Jordan Williams

No. 4 – London Lions
- Position: Power forward
- League: Super League Basketball

Personal information
- Born: 16 October 1995 (age 30) London, England
- Listed height: 6 ft 8 in (2.03 m)
- Listed weight: 240 lb (109 kg)

Career information
- Playing career: 2013–present

Career history
- 2013–2015: Duva Oostende
- 2015–2016: Oostkamp
- 2016–2017: Surrey Scorchers
- 2017: Eisbären Bremerhaven
- 2017–2019: Surrey Scorchers
- 2019–2021: Worcester Wolves
- 2021–2022: London Lions
- 2022–2023: Nyíregyháza
- 2023: Labas-GAS Prienai
- 2023: Edmonton Stingers
- 2023–2024: CEP Lorient
- 2024–2025: Anorthosis Famagusta
- 2025: CSU Ploiești
- 2025: Keflavík
- 2026–present: London Lions

= Jordan Williams (basketball, born 1995) =

British basketball player (born 1995)

Jordan Kevin Williams (born 16 October 1995) is a British professional basketball player for the London Lions of the Super League Basketball (SLB).

== Professional career ==
In 2013, Williams joined Belgian semi-professional team Duva Oostende aged 17. He spent two seasons with the team, earning promotion to the second tier in his first season and later turning professional with the club. In 2015, he joined league rivals Oostkamp but made two brief appearances before returning to England.

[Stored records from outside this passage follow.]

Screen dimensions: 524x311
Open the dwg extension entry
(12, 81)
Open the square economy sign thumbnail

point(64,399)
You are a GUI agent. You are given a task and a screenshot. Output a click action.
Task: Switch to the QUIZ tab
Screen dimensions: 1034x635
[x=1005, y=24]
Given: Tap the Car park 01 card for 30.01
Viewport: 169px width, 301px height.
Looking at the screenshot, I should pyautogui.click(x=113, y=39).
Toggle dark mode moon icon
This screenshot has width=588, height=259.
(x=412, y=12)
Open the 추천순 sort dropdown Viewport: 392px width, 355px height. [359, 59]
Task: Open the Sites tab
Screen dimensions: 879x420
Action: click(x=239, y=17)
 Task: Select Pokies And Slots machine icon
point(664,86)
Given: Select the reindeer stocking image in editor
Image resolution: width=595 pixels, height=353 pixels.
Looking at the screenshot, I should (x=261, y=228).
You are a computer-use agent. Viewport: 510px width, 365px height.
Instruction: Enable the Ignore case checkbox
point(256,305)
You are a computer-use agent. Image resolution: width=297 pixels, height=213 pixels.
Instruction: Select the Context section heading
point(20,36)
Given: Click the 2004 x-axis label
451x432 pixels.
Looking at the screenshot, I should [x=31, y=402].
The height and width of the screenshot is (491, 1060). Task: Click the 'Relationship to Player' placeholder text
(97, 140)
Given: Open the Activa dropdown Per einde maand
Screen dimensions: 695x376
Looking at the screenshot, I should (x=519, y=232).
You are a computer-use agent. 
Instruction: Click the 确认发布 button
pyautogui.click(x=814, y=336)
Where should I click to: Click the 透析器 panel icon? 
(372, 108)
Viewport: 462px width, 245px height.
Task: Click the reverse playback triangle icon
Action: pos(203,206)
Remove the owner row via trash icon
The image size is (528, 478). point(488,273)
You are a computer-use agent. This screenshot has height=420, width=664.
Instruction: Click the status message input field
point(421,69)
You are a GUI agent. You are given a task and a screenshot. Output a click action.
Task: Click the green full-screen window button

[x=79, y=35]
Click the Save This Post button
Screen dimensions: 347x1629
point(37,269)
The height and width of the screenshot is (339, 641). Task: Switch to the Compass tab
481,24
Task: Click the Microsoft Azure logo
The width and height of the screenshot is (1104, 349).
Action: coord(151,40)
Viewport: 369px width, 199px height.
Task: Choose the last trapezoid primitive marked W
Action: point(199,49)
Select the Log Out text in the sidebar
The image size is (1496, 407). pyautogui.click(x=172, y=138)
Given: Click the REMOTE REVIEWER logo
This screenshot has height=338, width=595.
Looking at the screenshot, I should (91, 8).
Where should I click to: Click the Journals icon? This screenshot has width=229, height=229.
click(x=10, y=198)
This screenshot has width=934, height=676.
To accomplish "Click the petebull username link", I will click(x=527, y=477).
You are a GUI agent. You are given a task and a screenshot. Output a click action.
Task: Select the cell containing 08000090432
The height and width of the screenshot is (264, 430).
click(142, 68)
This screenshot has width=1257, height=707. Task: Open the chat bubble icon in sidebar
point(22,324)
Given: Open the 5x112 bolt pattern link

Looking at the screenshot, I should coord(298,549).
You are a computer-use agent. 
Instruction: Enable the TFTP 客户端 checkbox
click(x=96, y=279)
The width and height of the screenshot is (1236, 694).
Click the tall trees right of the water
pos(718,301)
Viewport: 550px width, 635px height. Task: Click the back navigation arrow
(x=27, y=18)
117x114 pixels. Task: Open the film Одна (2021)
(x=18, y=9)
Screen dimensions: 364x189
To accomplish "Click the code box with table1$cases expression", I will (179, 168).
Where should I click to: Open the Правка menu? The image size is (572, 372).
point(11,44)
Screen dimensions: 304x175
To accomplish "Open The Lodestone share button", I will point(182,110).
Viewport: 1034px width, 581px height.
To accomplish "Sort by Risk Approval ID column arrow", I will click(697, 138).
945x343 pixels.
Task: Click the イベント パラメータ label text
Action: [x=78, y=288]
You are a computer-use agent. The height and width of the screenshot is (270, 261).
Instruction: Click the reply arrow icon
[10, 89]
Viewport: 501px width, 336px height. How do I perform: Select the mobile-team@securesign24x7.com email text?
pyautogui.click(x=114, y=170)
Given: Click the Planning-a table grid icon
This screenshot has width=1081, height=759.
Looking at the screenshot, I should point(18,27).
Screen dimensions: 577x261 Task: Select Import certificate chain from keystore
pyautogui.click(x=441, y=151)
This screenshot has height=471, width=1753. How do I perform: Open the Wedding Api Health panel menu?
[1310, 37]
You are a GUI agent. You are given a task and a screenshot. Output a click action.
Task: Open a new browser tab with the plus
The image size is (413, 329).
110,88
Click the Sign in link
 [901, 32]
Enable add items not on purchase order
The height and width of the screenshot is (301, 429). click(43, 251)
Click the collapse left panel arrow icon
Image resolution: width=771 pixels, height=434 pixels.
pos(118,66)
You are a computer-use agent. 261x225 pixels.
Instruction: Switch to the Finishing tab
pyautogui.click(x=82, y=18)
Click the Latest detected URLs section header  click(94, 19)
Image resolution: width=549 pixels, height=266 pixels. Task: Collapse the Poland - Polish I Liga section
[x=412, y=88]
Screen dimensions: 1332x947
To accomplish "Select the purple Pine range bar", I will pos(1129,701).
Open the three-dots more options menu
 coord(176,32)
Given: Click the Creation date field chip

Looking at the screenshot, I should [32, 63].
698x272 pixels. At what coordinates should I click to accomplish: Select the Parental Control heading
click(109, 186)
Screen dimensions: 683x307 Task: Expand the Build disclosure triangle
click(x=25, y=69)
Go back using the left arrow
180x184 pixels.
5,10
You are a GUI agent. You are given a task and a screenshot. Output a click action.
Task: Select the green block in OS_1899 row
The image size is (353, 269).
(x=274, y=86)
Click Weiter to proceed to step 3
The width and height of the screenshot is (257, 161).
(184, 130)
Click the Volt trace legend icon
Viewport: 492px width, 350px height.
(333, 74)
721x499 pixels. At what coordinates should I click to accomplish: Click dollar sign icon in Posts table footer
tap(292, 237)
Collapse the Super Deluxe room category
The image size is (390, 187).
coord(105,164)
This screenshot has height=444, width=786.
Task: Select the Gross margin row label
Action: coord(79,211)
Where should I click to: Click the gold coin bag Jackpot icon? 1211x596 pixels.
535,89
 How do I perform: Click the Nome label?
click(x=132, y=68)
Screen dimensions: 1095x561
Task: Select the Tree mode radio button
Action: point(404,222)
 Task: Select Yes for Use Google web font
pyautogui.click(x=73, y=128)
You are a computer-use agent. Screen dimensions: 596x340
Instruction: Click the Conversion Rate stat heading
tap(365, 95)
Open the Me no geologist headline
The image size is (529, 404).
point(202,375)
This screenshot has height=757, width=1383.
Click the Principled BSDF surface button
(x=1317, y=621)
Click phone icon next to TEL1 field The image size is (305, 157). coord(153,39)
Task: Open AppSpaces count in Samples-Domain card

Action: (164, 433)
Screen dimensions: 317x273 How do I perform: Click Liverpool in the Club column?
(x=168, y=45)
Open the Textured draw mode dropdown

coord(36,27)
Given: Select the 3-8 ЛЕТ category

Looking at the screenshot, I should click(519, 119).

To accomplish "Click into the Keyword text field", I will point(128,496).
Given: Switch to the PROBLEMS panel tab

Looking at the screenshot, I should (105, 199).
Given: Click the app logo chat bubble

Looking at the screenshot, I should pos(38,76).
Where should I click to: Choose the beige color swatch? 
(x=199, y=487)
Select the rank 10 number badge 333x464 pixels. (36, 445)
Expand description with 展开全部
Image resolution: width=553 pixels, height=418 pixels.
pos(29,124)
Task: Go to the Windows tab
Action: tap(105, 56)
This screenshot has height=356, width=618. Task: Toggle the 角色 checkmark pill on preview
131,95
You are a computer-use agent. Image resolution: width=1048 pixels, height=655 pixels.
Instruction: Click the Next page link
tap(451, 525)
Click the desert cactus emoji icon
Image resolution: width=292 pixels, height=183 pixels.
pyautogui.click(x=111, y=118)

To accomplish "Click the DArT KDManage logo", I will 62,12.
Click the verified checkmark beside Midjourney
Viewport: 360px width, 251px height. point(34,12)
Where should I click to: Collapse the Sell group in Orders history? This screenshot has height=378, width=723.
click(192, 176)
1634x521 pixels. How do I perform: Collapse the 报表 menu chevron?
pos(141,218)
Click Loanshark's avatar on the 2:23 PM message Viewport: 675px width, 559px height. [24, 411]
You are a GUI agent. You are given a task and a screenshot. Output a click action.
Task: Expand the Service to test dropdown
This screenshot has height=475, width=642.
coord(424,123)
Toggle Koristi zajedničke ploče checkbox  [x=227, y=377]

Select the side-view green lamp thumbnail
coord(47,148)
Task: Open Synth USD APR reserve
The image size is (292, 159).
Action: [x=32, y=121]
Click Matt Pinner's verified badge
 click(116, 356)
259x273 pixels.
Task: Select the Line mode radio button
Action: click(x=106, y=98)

In January 2016, Williams joined British Basketball League team the Surrey Scorchers. In his first season with the Scorchers, he averaged 10.3 points, 2.0 assists, 7.9 rebounds and 0.5 steals per game.

He returned to the club for the 2016–17 campaign, and averaged 7.8 points, 2.6 assists, 8.0 rebounds and 0.6 steals over 16 games. Williams began the 2017–18 season in Germany with BG Eisbaeren, but re-signed for the Scorchers in November.

In August 2018, Williams committed to the Scorchers for a fourth consecutive season. Having featured in every Scorchers season, Williams became the club's second highest appearance maker.

On 23 August 2019, Williams signed with Worcester Wolves. On 15 July 2021, he signed with the London Lions.

In August 2025, Williams signed with Keflavík of the Icelandic Úrvalsdeild karla.